What is required
Please extend the mailing-list reply about the blk-mq scheduling patch, picking up right after its final line.

Selected excerpt
===
Re: [PATCH] blk-mq: avoid repeatedly scheduling the same work to run hardware queue

Damien Le Moal <Damien.LeMoal@xxxxxxx> · Fri, 15 Nov 2019 02:13:29 +0000

On 2019/11/15 7:51, longli@xxxxxxxxxxxxxxxxx wrote:
> From: Long Li <longli@xxxxxxxxxxxxx>
> 
> SCSI layer calls blk_mq_run_hw_queues() in scsi_end_request(), for every
> completed I/O. blk_mq_run_hw_queues() in turn schedules some works to run
> the hardware queues.
> 
> The actual work is queued by mod_delayed_work_on(), it turns out the cost of
> this function is high on locking and CPU usage, when the I/O workload has
> high queue depth. Most of these calls are not necessary since the queue is
> already scheduled to run, and has not run yet.
> 
> This patch tries to solve this problem by avoiding scheduling work when it's
> already scheduled.
> 
> Benchmark results:
> The following tests are run on a RAM backed virtual disk on Hyper-V, with 8
> FIO jobs with 4k random read I/O. The test numbers are for IOPS.
> 
> queue_depth	pre-patch	after-patch	improvement
> 16		190k		190k		0%
> 64		235k		240k		2%
> 256		180k		256k		42%
> 1024		156k		250k		60%
> 
> Signed-off-by: Long Li <longli@xxxxxxxxxxxxx>
> ---
>  block/blk-mq.c         | 12 ++++++++++++
>  include/linux/blk-mq.h |  1 +
>  2 files changed, 13 insertions(+)
> 
> diff --git a/block/blk-mq.c b/block/blk-mq.c
> index ec791156e9cc..a882bd65167a 100644
> --- a/block/blk-mq.c
> +++ b/block/blk-mq.c
> @@ -1476,6 +1476,16 @@ static void __blk_mq_delay_run_hw_queue(struct blk_mq_hw_ctx *hctx, bool async,
>  		put_cpu();
>  	}
>  
> +	/*
> +	 * Queue a work to run queue. If this is a non-delay run and the
> +	 * work is already scheduled, avoid scheduling the same work again.
===
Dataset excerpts
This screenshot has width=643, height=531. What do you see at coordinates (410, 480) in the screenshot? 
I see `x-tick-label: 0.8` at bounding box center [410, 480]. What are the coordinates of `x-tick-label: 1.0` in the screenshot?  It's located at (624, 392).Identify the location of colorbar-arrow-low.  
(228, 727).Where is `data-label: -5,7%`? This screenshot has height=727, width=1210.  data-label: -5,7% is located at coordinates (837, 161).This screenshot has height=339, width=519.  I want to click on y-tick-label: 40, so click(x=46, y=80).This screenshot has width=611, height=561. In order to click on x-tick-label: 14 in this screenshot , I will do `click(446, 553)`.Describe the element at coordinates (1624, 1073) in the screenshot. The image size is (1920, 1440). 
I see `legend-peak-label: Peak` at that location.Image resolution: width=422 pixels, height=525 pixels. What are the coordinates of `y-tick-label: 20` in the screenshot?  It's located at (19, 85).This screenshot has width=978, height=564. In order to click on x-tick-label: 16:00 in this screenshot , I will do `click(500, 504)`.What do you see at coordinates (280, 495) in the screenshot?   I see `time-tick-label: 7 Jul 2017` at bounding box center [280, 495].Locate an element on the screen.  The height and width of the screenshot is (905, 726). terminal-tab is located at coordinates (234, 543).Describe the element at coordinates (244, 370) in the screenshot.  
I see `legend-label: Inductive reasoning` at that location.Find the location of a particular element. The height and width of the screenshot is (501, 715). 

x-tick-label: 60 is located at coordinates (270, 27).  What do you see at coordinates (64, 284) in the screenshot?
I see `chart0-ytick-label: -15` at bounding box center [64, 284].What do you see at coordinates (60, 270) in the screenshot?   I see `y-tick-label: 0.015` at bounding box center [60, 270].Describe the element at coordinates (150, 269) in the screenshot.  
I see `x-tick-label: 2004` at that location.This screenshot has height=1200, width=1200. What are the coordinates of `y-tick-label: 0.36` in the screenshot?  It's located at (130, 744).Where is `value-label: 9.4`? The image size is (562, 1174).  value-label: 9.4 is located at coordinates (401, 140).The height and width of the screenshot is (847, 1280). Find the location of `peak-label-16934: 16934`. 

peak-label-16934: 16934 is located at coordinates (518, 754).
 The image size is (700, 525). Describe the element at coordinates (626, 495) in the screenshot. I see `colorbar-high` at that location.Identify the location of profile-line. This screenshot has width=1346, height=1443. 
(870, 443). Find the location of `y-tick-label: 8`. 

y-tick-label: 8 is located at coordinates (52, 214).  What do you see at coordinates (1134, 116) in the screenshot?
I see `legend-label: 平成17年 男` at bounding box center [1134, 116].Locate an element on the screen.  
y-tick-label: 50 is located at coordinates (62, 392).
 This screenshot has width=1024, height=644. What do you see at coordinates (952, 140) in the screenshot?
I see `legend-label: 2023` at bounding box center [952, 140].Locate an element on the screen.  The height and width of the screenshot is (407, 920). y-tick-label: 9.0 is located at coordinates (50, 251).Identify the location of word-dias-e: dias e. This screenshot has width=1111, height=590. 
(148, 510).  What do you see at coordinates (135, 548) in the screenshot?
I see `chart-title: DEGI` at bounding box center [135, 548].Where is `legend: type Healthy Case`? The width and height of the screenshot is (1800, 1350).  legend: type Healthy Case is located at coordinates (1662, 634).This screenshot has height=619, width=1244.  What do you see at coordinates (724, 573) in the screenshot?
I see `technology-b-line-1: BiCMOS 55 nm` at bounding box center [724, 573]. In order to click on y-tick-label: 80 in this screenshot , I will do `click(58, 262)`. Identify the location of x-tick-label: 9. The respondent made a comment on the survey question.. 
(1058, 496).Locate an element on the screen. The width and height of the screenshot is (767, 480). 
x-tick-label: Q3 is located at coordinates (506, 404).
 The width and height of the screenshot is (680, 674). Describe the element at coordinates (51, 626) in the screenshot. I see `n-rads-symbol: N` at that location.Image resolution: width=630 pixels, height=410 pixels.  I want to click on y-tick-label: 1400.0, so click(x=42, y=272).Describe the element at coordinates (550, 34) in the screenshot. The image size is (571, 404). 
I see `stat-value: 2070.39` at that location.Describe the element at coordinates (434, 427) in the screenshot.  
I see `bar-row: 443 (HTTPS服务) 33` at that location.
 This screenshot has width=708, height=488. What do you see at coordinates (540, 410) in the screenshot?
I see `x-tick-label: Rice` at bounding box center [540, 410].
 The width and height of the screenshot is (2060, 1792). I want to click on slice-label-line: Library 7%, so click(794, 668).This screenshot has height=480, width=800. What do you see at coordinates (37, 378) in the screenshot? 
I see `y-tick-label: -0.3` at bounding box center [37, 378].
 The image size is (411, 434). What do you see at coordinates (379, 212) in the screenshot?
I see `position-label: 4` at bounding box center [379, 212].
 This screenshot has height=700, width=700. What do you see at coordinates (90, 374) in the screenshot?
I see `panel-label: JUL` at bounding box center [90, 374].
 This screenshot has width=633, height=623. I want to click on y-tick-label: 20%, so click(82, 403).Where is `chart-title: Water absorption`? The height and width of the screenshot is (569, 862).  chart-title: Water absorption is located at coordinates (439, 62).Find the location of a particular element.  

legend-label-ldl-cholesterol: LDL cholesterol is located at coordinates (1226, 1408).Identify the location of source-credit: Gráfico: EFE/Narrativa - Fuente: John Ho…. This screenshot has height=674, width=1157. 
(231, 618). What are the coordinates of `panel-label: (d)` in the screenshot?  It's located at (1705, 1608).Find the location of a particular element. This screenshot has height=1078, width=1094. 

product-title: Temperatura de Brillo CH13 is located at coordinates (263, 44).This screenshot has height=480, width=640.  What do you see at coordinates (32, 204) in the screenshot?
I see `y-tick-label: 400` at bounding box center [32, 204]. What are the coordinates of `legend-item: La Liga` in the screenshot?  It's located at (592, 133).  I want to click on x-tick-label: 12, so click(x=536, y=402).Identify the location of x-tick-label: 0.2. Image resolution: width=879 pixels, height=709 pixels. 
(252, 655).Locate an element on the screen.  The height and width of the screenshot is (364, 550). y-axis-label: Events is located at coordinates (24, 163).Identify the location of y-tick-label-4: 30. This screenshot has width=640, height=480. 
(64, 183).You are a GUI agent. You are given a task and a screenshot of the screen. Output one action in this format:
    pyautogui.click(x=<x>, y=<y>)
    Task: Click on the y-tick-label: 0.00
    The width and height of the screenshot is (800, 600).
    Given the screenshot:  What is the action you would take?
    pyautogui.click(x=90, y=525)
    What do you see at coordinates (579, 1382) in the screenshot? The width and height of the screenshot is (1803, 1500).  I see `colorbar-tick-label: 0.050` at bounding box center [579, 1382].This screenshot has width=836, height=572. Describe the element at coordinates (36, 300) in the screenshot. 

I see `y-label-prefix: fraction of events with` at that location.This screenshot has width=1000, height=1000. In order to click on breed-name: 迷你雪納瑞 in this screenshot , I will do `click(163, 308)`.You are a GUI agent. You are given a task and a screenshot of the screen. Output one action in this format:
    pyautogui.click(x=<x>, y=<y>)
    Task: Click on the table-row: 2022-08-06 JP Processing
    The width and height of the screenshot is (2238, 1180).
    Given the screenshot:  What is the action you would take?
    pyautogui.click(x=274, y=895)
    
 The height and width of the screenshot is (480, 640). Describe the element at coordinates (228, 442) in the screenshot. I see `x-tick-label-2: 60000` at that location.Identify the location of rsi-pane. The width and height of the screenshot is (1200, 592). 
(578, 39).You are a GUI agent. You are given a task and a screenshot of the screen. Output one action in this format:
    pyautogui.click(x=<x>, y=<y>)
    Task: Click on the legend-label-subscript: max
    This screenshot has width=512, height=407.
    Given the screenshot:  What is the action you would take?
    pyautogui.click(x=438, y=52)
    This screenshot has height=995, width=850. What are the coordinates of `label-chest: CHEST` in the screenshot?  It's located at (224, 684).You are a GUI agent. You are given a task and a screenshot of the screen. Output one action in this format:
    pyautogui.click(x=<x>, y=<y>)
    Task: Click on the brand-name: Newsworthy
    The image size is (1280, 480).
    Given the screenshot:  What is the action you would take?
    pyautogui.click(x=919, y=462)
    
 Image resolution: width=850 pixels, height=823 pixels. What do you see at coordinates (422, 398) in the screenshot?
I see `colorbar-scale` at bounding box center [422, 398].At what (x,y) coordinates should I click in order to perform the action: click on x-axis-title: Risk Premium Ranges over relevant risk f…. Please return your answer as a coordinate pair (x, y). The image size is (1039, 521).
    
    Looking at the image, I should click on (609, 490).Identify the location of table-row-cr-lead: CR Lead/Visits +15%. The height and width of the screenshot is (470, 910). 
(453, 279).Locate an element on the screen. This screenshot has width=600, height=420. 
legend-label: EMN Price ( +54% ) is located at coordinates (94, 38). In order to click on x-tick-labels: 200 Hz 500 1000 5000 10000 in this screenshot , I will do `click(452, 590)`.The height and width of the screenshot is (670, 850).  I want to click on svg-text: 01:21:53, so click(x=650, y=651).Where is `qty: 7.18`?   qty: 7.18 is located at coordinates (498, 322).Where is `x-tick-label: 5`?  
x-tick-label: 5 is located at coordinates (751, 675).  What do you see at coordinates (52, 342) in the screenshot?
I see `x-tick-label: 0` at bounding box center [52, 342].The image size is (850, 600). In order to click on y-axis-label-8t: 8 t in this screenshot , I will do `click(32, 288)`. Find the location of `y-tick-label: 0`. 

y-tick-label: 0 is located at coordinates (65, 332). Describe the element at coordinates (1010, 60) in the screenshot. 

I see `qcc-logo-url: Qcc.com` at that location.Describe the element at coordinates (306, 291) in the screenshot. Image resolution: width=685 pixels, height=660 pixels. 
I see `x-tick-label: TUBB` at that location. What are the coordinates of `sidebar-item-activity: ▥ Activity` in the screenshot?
===
Answer box
> +	 */
> +	if (!msecs) {
> +		if (test_bit(BLK_MQ_S_WORK_QUEUED, &hctx->state))
> +			return;

With this change, if the kblockd work is already scheduled with a delay,
then the current no-delay run request will incur a delay because
kblockd_mod_delayed_work_on() is not called, implying that
__queue_delayed_work() does not execute __queue_work() as mandated by
the 0 delay. The work is *not* started immediately.

While your results show improvements of IOPS at high queue depth,
doesn't this change degrade IOPS and especially latency at low queue depth ?

> +		set_bit(BLK_MQ_S_WORK_QUEUED, &hctx->state);
> +	}
> +
>  	kblockd_mod_delayed_work_on(blk_mq_hctx_next_cpu(hctx), &hctx->run_work,
>  				    msecs_to_jiffies(msecs));
>  }
> @@ -1561,6 +1571,7 @@ void blk_mq_stop_hw_queue(struct blk_mq_hw_ctx *hctx)
>  	cancel_delayed_work(&hctx->run_work);
>  
>  	set_bit(BLK_MQ_S_STOPPED, &hctx->state);
> +	clear_bit(BLK_MQ_S_WORK_QUEUED, &hctx->state);
>  }
>  EXPORT_SYMBOL(blk_mq_stop_hw_queue);
>  
> @@ -1626,6 +1637,7 @@ static void blk_mq_run_work_fn(struct work_struct *work)
>  	struct blk_mq_hw_ctx *hctx;
>  
>  	hctx = container_of(work, struct blk_mq_hw_ctx, run_work.work);
> +	clear_bit(BLK_MQ_S_WORK_QUEUED, &hctx->state);
>  
>  	/*
>  	 * If we are stopped, don't run the queue.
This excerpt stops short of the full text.